### Task to carry out
Go through the data that follows and restate each line exactly as it reads.

### Material provided

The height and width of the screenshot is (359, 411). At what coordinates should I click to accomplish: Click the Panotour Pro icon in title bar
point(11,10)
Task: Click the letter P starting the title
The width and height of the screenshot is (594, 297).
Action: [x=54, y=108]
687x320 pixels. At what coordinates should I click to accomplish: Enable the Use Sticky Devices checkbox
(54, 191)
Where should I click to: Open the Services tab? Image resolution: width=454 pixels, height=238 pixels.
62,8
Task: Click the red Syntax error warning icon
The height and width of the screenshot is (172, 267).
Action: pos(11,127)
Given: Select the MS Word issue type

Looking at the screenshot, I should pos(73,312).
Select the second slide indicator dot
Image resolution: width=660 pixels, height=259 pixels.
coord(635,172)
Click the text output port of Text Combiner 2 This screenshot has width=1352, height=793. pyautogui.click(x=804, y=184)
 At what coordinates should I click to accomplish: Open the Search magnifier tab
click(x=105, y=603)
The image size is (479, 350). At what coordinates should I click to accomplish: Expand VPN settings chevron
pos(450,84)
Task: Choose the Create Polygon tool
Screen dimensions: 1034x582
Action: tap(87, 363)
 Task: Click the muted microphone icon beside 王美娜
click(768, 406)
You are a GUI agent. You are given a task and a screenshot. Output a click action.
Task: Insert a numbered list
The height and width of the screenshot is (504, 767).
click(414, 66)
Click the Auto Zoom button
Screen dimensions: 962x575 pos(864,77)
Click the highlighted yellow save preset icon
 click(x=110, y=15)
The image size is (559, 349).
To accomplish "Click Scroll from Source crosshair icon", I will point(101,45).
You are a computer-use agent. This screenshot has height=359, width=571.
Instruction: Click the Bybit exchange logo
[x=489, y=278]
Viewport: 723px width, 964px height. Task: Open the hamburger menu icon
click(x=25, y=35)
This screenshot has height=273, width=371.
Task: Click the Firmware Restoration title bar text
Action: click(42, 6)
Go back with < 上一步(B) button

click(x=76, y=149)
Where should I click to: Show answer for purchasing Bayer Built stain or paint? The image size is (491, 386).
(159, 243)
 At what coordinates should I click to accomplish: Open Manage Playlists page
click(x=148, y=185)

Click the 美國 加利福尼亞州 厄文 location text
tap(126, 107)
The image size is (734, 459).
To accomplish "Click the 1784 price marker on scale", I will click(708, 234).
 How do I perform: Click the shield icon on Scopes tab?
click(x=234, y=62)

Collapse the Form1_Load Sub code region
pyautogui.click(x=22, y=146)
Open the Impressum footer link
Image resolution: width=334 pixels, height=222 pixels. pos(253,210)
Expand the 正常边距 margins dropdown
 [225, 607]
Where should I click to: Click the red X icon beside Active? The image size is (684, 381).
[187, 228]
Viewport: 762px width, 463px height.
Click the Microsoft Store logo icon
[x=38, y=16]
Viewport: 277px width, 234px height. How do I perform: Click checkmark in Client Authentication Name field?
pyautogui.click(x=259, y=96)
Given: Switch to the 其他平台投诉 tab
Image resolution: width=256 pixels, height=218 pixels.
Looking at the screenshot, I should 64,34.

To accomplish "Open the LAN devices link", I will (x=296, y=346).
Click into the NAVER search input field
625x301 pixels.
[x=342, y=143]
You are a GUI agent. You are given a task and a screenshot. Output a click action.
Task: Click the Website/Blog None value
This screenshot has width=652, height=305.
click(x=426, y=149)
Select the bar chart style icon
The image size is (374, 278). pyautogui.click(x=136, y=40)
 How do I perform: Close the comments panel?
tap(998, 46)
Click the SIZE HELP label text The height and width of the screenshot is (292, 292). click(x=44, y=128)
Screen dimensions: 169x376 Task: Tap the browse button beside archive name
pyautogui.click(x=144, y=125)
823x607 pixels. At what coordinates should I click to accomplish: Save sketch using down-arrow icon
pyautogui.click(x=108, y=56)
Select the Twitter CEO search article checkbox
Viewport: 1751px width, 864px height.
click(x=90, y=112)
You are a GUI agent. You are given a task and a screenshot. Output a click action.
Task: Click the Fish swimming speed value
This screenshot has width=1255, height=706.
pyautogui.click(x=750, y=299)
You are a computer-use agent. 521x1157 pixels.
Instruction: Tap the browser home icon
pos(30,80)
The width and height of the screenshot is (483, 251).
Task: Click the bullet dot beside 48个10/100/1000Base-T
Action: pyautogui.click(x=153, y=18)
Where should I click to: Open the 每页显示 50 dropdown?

### Written answer
The height and width of the screenshot is (359, 411). At what coordinates should I click to accomplish: Click the Panotour Pro icon in title bar
point(11,10)
Task: Click the letter P starting the title
The width and height of the screenshot is (594, 297).
Action: [x=54, y=108]
687x320 pixels. At what coordinates should I click to accomplish: Enable the Use Sticky Devices checkbox
(54, 191)
Where should I click to: Open the Services tab? Image resolution: width=454 pixels, height=238 pixels.
62,8
Task: Click the red Syntax error warning icon
The height and width of the screenshot is (172, 267).
Action: pos(11,127)
Given: Select the MS Word issue type

Looking at the screenshot, I should pos(73,312).
Select the second slide indicator dot
Image resolution: width=660 pixels, height=259 pixels.
coord(635,172)
Click the text output port of Text Combiner 2 This screenshot has width=1352, height=793. pyautogui.click(x=804, y=184)
 At what coordinates should I click to accomplish: Open the Search magnifier tab
click(x=105, y=603)
The image size is (479, 350). At what coordinates should I click to accomplish: Expand VPN settings chevron
pos(450,84)
Task: Choose the Create Polygon tool
Screen dimensions: 1034x582
Action: tap(87, 363)
 Task: Click the muted microphone icon beside 王美娜
click(768, 406)
You are a GUI agent. You are given a task and a screenshot. Output a click action.
Task: Insert a numbered list
The height and width of the screenshot is (504, 767).
click(414, 66)
Click the Auto Zoom button
Screen dimensions: 962x575 pos(864,77)
Click the highlighted yellow save preset icon
 click(x=110, y=15)
The image size is (559, 349).
To accomplish "Click Scroll from Source crosshair icon", I will point(101,45).
You are a computer-use agent. This screenshot has height=359, width=571.
Instruction: Click the Bybit exchange logo
[x=489, y=278]
Viewport: 723px width, 964px height. Task: Open the hamburger menu icon
click(x=25, y=35)
This screenshot has height=273, width=371.
Task: Click the Firmware Restoration title bar text
Action: click(42, 6)
Go back with < 上一步(B) button

click(x=76, y=149)
Where should I click to: Show answer for purchasing Bayer Built stain or paint? The image size is (491, 386).
(159, 243)
 At what coordinates should I click to accomplish: Open Manage Playlists page
click(x=148, y=185)

Click the 美國 加利福尼亞州 厄文 location text
tap(126, 107)
The image size is (734, 459).
To accomplish "Click the 1784 price marker on scale", I will click(708, 234).
 How do I perform: Click the shield icon on Scopes tab?
click(x=234, y=62)

Collapse the Form1_Load Sub code region
pyautogui.click(x=22, y=146)
Open the Impressum footer link
Image resolution: width=334 pixels, height=222 pixels. pos(253,210)
Expand the 正常边距 margins dropdown
 [225, 607]
Where should I click to: Click the red X icon beside Active? The image size is (684, 381).
[187, 228]
Viewport: 762px width, 463px height.
Click the Microsoft Store logo icon
[x=38, y=16]
Viewport: 277px width, 234px height. How do I perform: Click checkmark in Client Authentication Name field?
pyautogui.click(x=259, y=96)
Given: Switch to the 其他平台投诉 tab
Image resolution: width=256 pixels, height=218 pixels.
Looking at the screenshot, I should 64,34.

To accomplish "Open the LAN devices link", I will (x=296, y=346).
Click into the NAVER search input field
625x301 pixels.
[x=342, y=143]
You are a GUI agent. You are given a task and a screenshot. Output a click action.
Task: Click the Website/Blog None value
This screenshot has width=652, height=305.
click(x=426, y=149)
Select the bar chart style icon
The image size is (374, 278). pyautogui.click(x=136, y=40)
 How do I perform: Close the comments panel?
tap(998, 46)
Click the SIZE HELP label text The height and width of the screenshot is (292, 292). click(x=44, y=128)
Screen dimensions: 169x376 Task: Tap the browse button beside archive name
pyautogui.click(x=144, y=125)
823x607 pixels. At what coordinates should I click to accomplish: Save sketch using down-arrow icon
pyautogui.click(x=108, y=56)
Select the Twitter CEO search article checkbox
Viewport: 1751px width, 864px height.
click(x=90, y=112)
You are a GUI agent. You are given a task and a screenshot. Output a click action.
Task: Click the Fish swimming speed value
This screenshot has width=1255, height=706.
pyautogui.click(x=750, y=299)
You are a computer-use agent. 521x1157 pixels.
Instruction: Tap the browser home icon
pos(30,80)
The width and height of the screenshot is (483, 251).
Task: Click the bullet dot beside 48个10/100/1000Base-T
Action: pyautogui.click(x=153, y=18)
Where should I click to: Open the 每页显示 50 dropdown?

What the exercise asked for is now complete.